Detailed Description

Not available

Study Timeline

• Results First Posted: 1900-01-01
• Study Start: 2012-07-12
• Study Completion: 2015-02-28
• Last Update Posted: 17 October 2023

Recruitment & Eligibility

• Status: Complete: follow-up complete
• Sex: Male
• Target Recruitment: 250

Inclusion Criteria

Not provided

Exclusion Criteria

Patients who meet any of the sixteen criteria below are ineligible for the study: 1) Patients who have previous history of hypersensitivity to febuxostat; 2) Patients who have previous history of hypersensitivity to colchicine; 3) Patients who have previous history of hypersensitivity to NSAIDs or patients who have not been affected by NSAIDs; 4) Patients who had gout attack in the last two weeks; 5) Patients who have used any uric-acid lowering drugs in the last four weeks; 6) Patients with secondary hyperuricemia; 7) Patients who have twice as high AST or ALT as the hospital's reference value; 8) Patients with serum creatinine level of 2.0 mg/dL or higher; 9) Patients who have or have had past history of malignant tumor as a complication requiring treatment; 10) Patients who are being treated with either mercaptopurine hydrate or azathioprine; 11) Patients with peptic ulcer; 12) Patients with serious hematological disorder; 13) Patients with serious cardiac disorder; 14) Patients with aspirin-induced asthma or its previous history; 15) Patients who participated in another clinical study or clinical trial in the six months prior to the confirmation of eligibility; 16) Patients who the doctor in charge judges are ineligible for the study.

Study & Design

• Study Type: Interventional
• Study Design: Not specified

Primary Outcome Measures

Name	Time	Method
Incidence rate (percentage of the patients who needed analgesic treatment with NSAIDs or adrenal corticosteroid) of gout attack (predictors are not included) during "the treatment period" (the first twelve weeks of the study).

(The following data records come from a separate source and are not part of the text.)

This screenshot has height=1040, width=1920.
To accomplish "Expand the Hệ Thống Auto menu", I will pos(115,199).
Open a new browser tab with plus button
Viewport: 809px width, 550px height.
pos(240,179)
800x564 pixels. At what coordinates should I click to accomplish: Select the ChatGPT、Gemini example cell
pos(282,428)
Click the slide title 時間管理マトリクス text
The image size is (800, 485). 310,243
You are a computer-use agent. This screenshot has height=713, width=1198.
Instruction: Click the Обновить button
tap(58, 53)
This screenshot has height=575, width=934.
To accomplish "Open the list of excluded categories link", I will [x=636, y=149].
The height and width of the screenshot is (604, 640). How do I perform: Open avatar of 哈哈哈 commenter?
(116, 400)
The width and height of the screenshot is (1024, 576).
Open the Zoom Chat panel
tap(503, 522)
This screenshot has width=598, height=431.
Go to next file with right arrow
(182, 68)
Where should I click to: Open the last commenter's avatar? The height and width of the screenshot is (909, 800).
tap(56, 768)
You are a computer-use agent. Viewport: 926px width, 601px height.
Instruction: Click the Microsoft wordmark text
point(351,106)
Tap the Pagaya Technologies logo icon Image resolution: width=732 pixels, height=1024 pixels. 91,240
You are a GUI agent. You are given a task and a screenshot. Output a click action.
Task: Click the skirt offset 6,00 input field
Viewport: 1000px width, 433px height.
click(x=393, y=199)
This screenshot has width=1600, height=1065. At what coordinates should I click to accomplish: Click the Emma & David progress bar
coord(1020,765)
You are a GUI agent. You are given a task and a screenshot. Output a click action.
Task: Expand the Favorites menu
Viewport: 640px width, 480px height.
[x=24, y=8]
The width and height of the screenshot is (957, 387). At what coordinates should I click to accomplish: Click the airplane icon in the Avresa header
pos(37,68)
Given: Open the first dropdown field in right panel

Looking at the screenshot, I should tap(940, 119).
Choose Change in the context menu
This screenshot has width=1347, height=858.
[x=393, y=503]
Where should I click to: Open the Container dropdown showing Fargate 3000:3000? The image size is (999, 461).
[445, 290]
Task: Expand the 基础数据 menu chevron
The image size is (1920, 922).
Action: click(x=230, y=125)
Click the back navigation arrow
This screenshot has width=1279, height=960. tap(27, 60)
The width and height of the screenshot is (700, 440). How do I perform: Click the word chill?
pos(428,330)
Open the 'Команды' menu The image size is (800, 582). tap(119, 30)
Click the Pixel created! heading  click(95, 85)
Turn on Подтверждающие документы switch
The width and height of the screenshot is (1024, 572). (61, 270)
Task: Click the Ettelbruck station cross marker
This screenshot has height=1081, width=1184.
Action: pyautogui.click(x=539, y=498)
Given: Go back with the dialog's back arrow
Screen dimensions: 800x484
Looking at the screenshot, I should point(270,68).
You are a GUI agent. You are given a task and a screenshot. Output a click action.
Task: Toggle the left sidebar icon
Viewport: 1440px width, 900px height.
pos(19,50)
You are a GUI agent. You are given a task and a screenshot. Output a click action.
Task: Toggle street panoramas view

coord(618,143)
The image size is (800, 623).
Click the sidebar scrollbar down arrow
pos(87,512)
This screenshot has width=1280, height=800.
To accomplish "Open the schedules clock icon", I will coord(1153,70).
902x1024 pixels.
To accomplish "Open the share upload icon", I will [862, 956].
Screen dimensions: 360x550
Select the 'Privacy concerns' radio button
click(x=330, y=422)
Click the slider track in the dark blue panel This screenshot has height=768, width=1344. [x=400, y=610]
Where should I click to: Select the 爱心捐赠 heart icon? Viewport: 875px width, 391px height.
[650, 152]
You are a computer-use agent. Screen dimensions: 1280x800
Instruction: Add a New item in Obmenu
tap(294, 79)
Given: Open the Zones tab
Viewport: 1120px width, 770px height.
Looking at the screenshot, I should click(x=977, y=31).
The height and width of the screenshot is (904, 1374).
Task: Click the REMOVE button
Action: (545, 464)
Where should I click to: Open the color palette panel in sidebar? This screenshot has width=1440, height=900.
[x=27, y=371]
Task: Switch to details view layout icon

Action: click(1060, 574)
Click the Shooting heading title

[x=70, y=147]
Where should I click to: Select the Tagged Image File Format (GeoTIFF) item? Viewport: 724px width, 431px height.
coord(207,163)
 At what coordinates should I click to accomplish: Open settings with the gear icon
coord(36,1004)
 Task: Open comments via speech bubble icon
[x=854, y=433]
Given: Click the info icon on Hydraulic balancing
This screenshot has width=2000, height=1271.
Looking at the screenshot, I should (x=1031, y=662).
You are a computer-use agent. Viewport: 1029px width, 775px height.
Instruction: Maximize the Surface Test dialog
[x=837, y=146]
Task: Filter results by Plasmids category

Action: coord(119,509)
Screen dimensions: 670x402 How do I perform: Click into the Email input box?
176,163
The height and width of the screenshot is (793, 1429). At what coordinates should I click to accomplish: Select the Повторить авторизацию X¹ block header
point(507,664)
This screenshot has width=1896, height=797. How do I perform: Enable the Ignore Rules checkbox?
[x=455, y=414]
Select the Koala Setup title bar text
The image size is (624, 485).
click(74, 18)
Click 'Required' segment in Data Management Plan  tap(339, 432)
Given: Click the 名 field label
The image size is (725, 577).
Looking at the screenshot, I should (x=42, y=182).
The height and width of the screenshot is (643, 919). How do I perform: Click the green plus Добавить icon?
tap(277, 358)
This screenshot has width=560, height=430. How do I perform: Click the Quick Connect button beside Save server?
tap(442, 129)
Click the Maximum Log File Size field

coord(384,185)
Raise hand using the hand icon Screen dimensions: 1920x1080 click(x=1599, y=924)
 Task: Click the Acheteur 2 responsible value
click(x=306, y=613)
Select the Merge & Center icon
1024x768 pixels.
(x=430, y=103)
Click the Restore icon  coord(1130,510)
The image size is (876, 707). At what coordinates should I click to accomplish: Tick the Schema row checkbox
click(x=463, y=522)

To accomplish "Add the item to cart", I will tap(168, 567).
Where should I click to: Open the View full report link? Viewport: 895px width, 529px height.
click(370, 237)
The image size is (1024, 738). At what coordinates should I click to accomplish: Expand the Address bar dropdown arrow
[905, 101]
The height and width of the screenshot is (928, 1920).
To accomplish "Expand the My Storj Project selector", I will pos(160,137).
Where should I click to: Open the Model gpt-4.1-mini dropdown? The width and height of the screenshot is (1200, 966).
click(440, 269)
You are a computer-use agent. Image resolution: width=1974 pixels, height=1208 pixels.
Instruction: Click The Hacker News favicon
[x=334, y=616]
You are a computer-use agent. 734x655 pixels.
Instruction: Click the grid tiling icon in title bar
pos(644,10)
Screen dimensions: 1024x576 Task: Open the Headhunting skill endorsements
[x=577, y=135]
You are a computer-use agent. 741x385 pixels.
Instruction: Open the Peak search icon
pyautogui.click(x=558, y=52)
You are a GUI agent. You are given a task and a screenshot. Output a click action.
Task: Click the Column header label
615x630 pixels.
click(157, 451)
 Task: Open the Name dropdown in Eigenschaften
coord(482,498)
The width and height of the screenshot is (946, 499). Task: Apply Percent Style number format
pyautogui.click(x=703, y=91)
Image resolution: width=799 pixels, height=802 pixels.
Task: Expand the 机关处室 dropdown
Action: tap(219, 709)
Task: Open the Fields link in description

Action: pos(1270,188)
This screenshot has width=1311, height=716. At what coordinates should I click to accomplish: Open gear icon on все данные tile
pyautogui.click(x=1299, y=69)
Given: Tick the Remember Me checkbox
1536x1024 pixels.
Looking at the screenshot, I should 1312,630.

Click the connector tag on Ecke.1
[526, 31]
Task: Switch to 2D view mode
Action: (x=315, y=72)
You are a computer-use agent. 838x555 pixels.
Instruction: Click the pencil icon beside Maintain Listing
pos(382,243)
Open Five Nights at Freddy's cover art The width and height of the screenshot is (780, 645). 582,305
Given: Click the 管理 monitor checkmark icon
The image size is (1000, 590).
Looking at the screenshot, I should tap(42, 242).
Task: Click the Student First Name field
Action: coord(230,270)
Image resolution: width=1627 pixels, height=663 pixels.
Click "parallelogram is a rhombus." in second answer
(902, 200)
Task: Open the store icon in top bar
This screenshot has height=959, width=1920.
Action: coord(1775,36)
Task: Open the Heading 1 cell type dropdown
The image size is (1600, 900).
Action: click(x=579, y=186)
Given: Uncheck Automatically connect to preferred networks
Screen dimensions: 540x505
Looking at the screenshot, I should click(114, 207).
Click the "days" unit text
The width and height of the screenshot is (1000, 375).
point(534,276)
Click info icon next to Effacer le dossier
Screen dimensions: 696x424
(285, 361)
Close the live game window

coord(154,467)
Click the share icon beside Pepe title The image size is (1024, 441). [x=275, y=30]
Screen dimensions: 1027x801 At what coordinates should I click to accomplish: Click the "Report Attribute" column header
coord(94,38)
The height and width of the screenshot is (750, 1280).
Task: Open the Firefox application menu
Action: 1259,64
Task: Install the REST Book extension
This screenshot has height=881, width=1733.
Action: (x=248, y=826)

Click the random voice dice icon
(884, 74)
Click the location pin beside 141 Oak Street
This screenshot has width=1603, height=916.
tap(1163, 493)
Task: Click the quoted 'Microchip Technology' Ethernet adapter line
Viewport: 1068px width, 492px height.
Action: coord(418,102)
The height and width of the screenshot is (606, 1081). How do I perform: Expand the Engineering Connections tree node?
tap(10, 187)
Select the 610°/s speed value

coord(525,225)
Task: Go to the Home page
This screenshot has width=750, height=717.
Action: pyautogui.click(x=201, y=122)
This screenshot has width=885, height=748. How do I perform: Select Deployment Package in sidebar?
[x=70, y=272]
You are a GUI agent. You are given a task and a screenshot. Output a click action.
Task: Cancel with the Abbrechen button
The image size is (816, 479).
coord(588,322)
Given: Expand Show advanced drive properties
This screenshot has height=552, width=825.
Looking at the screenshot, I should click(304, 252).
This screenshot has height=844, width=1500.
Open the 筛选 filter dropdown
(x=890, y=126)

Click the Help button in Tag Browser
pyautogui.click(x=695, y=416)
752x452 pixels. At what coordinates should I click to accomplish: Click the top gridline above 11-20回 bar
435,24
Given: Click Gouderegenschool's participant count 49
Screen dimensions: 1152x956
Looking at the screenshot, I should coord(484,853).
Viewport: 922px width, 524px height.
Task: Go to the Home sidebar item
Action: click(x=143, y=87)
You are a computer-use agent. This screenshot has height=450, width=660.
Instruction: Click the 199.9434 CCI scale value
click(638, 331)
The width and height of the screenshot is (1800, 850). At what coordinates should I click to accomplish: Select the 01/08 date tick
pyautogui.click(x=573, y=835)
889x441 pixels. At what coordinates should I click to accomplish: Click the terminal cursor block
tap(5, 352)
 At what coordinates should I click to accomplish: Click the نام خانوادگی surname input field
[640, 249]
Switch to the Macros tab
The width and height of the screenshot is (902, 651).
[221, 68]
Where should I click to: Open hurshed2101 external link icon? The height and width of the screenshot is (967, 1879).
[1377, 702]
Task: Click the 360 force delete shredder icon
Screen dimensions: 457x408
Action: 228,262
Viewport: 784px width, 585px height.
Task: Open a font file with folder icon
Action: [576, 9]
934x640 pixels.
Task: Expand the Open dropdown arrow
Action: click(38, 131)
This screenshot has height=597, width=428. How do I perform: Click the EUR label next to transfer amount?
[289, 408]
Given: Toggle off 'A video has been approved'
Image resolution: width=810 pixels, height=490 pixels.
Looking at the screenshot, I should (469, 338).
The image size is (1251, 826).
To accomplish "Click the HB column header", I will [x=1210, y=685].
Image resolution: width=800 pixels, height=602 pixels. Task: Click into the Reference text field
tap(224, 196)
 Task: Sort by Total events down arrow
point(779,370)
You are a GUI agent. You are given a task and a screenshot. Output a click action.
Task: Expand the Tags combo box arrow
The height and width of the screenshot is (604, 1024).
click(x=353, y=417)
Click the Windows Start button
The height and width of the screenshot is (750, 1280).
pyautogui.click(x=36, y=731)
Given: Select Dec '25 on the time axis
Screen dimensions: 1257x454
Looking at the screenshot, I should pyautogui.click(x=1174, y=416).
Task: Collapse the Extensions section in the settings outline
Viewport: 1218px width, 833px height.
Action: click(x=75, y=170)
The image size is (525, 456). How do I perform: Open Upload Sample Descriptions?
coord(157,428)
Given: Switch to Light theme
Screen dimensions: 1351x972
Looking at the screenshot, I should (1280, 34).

Secondary Outcome Measures

Name	Time	Method
- Frequency of occurrence (number of the patients who needed analgesic treatment with NSAIDs or adrenal corticosteroid) of gout attack (predictors are not included) during "the treatment period" (the first twelve weeks of the study); - Frequency of occurrence (Number of the patients who needed analgesic treatment with NSAIDs or adrenal corticosteroid) of gout attack (predictors are not included) during "the observation period" (entire period of the study); - Achievement rate of serum uric-acid level of 6.0 mg/dL or lower during "the observation period" (entire period of the study).